La France est traditionnellement un pays catholique, mais les médias citent des sondages récents montrant que plus de 90 % de ses citoyens soutiennent le droit à l’avortement et 86 % sont favorables à son inscription dans la constitution.
Quelle ironie que la France s’inspire des États-Unis, non pas de manière positive, mais négative. Ils admiraient la façon dont nous faisions les choses ici.
Après tout, il y a près de deux siècles et demi, les Français ont modelé un document fondateur de leur révolution, la Déclaration des droits de l’homme et du citoyen de 1789, sur notre propre Déclaration d’indépendance de 1776.
Deux ans après que notre Cour suprême a statué en 1973 que les États ne pouvaient imposer aucune restriction aux femmes cherchant à avorter au cours du premier trimestre de la grossesse, la France a emboîté le pas.

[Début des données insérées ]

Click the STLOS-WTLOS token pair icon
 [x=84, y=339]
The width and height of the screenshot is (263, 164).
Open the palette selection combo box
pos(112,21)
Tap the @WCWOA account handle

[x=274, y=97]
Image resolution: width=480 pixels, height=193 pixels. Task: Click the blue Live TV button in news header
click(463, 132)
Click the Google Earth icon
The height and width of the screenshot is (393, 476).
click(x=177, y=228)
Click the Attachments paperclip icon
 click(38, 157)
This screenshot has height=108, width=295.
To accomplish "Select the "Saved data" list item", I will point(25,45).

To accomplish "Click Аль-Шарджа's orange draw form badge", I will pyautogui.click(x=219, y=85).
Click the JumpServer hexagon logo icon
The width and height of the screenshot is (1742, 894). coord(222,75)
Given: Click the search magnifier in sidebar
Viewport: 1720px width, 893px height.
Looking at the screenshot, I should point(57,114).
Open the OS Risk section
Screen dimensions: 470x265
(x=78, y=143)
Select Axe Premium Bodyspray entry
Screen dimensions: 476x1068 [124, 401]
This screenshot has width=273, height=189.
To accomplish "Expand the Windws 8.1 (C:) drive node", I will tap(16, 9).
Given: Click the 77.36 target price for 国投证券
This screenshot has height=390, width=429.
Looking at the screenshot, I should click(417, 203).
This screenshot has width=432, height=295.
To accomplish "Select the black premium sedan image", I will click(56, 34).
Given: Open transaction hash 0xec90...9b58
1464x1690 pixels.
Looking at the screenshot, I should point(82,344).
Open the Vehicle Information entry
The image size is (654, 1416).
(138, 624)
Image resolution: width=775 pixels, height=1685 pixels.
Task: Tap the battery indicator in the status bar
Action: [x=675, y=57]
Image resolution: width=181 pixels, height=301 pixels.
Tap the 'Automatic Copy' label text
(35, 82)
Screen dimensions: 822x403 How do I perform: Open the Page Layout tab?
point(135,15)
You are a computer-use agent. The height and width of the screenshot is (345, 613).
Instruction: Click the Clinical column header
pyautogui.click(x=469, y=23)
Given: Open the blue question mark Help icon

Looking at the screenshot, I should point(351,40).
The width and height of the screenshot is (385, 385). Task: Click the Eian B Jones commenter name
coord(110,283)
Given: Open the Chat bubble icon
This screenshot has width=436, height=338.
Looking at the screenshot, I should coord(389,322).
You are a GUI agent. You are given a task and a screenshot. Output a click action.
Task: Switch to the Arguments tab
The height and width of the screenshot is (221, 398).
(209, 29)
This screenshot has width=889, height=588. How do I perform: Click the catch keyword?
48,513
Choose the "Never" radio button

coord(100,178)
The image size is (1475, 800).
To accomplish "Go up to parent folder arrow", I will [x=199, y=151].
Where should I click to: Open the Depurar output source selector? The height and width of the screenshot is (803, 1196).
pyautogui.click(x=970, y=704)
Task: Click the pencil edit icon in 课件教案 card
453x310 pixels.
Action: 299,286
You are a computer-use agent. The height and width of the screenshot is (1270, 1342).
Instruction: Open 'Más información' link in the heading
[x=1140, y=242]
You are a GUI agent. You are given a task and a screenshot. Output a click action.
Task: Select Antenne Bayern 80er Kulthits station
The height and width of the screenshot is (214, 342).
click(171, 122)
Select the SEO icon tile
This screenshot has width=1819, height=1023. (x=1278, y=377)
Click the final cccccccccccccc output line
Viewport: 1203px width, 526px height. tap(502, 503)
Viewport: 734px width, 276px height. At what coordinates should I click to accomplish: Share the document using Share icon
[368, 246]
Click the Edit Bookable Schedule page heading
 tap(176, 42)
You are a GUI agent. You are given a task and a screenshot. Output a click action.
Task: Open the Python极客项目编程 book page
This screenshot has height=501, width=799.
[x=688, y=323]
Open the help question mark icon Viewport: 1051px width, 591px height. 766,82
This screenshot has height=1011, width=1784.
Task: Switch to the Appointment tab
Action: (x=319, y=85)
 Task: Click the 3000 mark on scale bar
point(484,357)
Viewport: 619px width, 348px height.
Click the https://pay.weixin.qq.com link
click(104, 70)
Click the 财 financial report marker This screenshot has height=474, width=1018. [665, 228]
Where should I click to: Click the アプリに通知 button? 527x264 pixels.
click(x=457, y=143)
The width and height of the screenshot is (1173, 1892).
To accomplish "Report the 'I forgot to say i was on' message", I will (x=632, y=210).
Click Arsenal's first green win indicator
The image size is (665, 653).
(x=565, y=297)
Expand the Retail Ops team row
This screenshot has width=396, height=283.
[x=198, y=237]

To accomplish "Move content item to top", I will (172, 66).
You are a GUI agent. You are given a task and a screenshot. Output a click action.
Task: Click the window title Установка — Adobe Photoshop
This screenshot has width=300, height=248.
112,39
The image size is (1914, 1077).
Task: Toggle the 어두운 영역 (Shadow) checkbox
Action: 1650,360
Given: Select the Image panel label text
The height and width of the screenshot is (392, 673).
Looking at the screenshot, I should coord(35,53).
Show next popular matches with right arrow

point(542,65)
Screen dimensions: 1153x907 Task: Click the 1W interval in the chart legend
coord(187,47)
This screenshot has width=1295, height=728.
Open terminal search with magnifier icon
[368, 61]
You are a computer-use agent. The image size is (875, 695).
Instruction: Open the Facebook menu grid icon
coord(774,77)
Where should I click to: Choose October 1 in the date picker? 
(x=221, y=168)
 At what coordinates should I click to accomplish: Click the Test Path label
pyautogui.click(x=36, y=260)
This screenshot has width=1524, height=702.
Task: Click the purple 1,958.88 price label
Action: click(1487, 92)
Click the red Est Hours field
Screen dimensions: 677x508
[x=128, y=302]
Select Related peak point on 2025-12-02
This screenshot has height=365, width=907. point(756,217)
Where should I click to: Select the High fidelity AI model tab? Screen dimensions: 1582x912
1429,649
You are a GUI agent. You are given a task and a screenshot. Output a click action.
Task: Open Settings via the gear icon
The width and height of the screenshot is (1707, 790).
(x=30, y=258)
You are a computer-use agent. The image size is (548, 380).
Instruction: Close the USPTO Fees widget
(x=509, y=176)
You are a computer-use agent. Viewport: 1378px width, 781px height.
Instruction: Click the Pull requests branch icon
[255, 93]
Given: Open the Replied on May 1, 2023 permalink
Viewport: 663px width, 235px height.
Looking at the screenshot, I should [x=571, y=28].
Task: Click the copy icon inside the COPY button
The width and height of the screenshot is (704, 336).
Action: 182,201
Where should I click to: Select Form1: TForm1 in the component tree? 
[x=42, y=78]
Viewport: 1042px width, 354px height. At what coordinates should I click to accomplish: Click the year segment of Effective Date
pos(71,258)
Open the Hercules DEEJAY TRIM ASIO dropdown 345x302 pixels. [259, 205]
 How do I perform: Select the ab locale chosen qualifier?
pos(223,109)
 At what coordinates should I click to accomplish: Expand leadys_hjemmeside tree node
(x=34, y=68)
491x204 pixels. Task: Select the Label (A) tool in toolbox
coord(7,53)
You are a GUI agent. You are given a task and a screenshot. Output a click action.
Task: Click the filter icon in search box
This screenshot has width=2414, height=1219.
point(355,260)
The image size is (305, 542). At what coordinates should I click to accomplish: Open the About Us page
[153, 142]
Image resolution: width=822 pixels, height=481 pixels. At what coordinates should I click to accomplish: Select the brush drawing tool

Les Français ont légalisé l’avortement en 1975 après le cas très médiatisé d’une jeune fille de 16 ans, Marie-Claire Chevalier, qui avait été violée par une camarade de classe et avait subi un avortement illégal. Elle a été livrée à la police par son violeur, qui l’a informée qu’elle voulait échapper aux poursuites pour vol de voiture. Il a été libéré, tandis qu’elle a été arrêtée et brièvement emprisonnée avant son procès, qui s’est soldé par un acquittement. Son cas a été surnommé Frances Roe contre Wade. Chevalier est décédé d’un cancer du cerveau en 2022.
Tout comme Roe, l’affaire Chevalier est devenue une cause célèbre.
À l’époque, la ministre française de la Santé, Simone Veil, qui était une survivante d’Auschwitz, avait soutenu le mouvement visant à légaliser l’avortement et, lorsque le projet de loi a été adopté, il est devenu connu sous le nom de loi Veil.
Juste avant le vote de lundi, Attal a invoqué son nom. Nous avons une dette morale envers les femmes, a-t-il déclaré, selon Le Monde. Nous avons une chance de changer l’histoire. Rendez Simone Veil fière.
Après que le Parlement français a adopté le projet de loi, Macron a déclaré que son pays avait envoyé un message universel.
Il est dommage que ce message soit perdu pour tant de législateurs américains déterminés à faire reculer le progrès des femmes plutôt que de le faire progresser.
Aujourd’hui, pour paraphraser le Premier ministre Attal, l’Amérique a une dette morale envers la France.